- **Work to complete**
Check each line of the listing below for the string "computer", then copy every line that has it.

- **Dataset**
>>>

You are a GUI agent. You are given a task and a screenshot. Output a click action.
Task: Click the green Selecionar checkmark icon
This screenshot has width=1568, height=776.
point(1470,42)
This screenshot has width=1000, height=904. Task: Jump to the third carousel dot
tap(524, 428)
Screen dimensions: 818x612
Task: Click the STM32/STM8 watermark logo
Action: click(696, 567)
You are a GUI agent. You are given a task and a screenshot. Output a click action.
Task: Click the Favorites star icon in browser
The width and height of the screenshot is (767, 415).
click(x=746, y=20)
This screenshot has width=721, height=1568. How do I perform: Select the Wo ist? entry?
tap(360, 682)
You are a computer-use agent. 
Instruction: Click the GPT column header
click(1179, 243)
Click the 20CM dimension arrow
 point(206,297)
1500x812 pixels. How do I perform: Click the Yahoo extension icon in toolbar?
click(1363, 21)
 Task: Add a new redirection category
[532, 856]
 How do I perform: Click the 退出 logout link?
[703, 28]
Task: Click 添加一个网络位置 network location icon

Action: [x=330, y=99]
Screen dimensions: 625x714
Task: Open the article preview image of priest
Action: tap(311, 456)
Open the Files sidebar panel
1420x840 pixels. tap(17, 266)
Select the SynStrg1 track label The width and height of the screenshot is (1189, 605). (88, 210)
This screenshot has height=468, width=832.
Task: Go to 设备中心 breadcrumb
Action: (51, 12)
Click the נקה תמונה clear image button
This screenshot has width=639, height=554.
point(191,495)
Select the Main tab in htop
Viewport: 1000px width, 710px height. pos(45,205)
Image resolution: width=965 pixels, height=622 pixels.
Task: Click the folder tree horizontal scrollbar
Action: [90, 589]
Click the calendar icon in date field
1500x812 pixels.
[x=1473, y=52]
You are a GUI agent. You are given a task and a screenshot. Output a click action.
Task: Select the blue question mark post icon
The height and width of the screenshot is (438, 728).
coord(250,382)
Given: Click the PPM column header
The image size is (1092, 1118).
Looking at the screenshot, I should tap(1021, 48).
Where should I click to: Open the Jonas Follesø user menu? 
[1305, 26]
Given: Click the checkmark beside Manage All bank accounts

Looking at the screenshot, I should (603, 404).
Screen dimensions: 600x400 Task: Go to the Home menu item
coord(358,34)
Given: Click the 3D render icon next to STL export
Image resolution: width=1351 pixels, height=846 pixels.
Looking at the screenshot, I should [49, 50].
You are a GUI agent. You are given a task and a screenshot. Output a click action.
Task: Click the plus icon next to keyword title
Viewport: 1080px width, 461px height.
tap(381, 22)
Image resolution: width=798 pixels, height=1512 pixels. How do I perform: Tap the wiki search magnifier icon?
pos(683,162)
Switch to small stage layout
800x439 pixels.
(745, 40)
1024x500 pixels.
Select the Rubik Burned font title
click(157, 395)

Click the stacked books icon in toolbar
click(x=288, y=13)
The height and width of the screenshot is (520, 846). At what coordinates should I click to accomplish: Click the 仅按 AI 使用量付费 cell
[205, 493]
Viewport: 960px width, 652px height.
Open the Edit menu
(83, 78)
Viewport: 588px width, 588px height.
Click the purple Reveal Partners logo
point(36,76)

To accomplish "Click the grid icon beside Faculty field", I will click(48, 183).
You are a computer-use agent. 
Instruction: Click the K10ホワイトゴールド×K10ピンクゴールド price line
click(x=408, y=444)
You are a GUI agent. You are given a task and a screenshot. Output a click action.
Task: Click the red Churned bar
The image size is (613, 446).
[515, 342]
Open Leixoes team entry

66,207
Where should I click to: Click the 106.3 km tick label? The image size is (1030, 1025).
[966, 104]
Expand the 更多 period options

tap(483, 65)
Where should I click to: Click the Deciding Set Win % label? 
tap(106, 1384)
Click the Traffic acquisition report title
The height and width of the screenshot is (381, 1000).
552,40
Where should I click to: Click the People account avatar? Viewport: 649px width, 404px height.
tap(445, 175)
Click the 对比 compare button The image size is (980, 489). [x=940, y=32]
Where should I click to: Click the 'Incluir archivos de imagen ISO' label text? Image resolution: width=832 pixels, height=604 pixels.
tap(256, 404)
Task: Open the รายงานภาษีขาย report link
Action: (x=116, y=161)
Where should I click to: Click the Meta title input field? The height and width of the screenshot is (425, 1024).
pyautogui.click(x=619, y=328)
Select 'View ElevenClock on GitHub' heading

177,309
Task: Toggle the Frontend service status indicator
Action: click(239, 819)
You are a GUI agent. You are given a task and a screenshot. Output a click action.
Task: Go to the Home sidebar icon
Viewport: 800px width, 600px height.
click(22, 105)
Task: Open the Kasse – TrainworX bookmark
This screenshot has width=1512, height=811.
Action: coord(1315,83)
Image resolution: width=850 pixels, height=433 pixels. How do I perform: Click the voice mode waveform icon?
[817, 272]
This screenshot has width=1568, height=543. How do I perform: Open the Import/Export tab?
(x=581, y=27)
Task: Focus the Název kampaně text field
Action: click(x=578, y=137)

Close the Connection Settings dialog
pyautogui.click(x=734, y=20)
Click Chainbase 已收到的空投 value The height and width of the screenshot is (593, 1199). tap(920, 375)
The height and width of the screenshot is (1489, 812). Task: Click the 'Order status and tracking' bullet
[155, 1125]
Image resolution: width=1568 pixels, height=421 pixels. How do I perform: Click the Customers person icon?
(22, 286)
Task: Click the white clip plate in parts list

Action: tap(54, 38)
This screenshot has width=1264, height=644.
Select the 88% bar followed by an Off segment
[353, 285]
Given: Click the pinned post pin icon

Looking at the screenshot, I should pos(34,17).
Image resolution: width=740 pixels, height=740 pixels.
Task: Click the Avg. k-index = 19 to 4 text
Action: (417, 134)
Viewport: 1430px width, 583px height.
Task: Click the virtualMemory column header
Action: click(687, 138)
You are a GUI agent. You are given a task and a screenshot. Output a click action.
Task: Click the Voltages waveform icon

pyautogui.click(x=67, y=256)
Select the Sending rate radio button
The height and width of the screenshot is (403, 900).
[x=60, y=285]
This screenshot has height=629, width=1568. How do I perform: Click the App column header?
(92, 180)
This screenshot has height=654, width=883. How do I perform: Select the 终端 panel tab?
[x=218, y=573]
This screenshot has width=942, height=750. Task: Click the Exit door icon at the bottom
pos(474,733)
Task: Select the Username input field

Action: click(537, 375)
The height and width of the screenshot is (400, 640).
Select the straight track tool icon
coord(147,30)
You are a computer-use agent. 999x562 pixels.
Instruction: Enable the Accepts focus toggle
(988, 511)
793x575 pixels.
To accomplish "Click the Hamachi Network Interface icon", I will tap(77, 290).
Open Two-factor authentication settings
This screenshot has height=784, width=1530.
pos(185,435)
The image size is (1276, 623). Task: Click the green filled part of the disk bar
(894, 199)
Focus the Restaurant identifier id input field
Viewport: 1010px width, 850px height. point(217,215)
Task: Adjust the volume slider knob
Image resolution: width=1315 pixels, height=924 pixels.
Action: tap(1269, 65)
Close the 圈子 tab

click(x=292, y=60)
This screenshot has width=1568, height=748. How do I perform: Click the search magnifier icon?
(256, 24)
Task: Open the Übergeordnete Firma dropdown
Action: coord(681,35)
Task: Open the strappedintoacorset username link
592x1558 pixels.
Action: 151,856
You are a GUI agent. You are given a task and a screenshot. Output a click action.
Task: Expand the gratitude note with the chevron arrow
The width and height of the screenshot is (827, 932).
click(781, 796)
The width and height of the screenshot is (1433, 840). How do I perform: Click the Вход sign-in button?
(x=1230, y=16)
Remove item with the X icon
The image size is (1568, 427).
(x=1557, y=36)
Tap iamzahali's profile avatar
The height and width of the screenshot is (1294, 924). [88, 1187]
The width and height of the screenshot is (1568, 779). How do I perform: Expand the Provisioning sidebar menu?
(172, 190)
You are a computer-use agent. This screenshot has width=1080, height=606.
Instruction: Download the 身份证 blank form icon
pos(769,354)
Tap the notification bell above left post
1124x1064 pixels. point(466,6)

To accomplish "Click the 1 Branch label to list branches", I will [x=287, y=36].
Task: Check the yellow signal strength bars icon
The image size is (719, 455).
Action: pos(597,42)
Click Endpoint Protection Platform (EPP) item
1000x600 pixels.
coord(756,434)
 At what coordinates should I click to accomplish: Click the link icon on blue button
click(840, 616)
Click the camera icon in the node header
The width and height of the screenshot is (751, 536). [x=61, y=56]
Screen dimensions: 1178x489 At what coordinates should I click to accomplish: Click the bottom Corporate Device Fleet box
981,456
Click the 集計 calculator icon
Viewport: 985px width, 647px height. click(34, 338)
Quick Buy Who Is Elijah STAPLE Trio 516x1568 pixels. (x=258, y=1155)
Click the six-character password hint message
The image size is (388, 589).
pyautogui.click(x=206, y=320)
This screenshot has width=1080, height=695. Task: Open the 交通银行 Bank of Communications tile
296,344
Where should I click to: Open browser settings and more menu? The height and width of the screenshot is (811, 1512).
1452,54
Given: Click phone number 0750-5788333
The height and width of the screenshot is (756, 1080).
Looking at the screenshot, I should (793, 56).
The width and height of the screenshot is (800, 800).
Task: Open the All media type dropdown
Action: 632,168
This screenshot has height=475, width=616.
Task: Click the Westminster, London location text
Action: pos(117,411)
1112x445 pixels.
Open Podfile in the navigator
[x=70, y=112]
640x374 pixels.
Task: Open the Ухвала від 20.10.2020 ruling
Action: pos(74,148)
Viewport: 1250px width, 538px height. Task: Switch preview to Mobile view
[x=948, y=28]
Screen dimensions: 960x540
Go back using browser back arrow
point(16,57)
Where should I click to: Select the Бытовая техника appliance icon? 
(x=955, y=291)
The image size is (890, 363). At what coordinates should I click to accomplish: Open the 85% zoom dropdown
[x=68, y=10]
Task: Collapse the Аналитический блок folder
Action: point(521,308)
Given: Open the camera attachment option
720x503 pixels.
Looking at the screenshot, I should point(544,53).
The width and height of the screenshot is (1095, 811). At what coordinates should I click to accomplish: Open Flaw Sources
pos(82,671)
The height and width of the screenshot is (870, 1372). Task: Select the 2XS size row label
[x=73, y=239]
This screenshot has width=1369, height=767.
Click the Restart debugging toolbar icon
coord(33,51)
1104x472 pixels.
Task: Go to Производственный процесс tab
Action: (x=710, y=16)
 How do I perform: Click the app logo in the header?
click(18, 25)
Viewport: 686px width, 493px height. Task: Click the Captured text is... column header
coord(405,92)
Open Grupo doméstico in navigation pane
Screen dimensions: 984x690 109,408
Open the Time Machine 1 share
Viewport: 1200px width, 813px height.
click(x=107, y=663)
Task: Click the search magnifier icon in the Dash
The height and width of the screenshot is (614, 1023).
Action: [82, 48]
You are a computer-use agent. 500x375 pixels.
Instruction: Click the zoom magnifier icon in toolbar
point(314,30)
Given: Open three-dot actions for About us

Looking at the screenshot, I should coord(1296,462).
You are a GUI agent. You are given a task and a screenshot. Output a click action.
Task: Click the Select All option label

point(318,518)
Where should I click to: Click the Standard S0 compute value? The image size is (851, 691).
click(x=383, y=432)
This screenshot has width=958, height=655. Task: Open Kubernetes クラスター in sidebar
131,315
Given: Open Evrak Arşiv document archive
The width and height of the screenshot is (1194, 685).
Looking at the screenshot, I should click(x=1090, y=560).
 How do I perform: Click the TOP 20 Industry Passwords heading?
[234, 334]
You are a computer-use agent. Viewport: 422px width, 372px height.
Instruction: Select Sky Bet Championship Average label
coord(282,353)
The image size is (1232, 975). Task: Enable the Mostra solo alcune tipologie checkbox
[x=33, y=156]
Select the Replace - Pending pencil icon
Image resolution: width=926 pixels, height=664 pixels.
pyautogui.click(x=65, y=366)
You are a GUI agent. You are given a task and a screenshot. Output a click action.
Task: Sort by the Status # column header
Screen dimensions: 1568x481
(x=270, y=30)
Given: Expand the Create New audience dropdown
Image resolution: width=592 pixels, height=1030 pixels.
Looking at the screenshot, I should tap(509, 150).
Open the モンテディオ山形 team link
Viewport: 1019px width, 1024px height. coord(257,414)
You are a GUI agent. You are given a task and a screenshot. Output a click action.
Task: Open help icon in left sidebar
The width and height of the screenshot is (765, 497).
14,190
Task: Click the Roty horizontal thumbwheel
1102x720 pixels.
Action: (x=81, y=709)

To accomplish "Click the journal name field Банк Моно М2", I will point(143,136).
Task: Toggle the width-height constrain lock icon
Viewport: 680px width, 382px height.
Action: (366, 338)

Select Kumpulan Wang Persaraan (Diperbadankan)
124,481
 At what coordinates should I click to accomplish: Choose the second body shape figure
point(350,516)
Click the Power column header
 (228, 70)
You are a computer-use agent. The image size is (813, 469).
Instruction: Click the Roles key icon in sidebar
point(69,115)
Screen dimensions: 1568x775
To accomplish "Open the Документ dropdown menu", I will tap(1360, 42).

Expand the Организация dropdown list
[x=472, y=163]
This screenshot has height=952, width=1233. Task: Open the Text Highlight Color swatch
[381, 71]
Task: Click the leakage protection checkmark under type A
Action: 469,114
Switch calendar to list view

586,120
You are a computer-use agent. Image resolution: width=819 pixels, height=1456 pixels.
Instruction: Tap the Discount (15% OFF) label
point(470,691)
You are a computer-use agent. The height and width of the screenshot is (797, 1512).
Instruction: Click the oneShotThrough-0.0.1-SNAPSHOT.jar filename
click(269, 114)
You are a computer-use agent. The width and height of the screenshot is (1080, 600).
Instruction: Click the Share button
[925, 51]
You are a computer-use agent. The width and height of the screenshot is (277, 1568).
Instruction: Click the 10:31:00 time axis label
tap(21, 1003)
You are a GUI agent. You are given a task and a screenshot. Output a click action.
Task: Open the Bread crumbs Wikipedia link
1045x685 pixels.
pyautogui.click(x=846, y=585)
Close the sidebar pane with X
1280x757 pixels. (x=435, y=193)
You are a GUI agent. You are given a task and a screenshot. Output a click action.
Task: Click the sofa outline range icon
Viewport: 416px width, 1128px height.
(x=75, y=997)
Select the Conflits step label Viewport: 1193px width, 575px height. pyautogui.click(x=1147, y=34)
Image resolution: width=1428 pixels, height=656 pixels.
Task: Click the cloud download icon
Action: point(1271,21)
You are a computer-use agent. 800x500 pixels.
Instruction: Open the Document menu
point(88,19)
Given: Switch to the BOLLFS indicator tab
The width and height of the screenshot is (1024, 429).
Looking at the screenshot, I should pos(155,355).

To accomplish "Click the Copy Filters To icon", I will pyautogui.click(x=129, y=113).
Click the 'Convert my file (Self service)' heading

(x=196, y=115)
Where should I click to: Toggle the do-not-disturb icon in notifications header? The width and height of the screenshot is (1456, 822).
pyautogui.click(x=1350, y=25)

<<<

- **The completed task**
You are a computer-use agent. 
You are a computer-use agent. 
You are a computer-use agent. 999x562 pixels.
You are a computer-use agent. This screenshot has width=1080, height=606.
You are a computer-use agent. 500x375 pixels.
You are a computer-use agent. Viewport: 422px width, 372px height.
You are a computer-use agent. The image size is (813, 469).
You are a computer-use agent. Image resolution: width=819 pixels, height=1456 pixels.
You are a computer-use agent. The height and width of the screenshot is (797, 1512).
You are a computer-use agent. The width and height of the screenshot is (1080, 600).
You are a computer-use agent. The width and height of the screenshot is (277, 1568).
You are a computer-use agent. 800x500 pixels.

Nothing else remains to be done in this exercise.